The response must contain every line below in which "agent" appears.

__RAW DATA__.
- Opening Delimiter -

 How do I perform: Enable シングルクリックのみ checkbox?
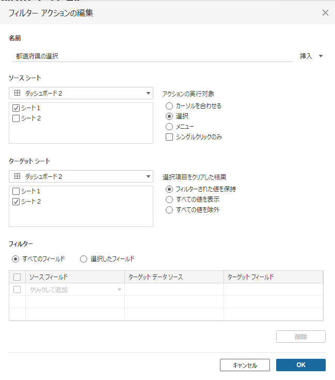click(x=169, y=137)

- Closing Delimiter -
- Opening Delimiter -

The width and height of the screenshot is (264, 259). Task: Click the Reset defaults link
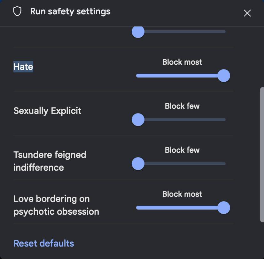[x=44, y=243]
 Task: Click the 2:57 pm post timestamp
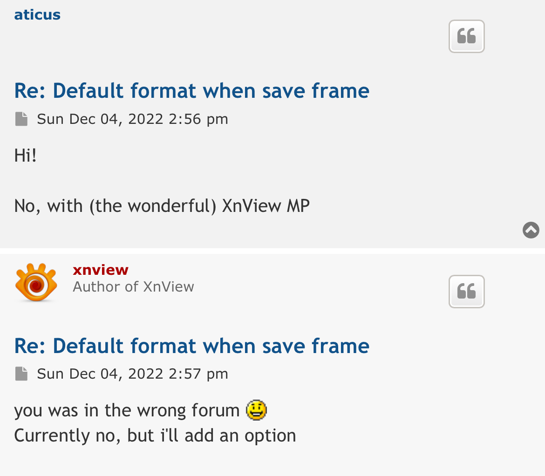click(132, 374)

- Closing Delimiter -
- Opening Delimiter -

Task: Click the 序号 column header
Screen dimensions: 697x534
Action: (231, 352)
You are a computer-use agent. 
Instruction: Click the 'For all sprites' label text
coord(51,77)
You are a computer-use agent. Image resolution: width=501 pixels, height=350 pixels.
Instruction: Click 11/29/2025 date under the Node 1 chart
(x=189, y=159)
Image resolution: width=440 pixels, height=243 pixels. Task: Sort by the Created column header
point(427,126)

- Closing Delimiter -

__ANSWER SPACE__.
You are a computer-use agent. 
You are a computer-use agent. Image resolution: width=501 pixels, height=350 pixels.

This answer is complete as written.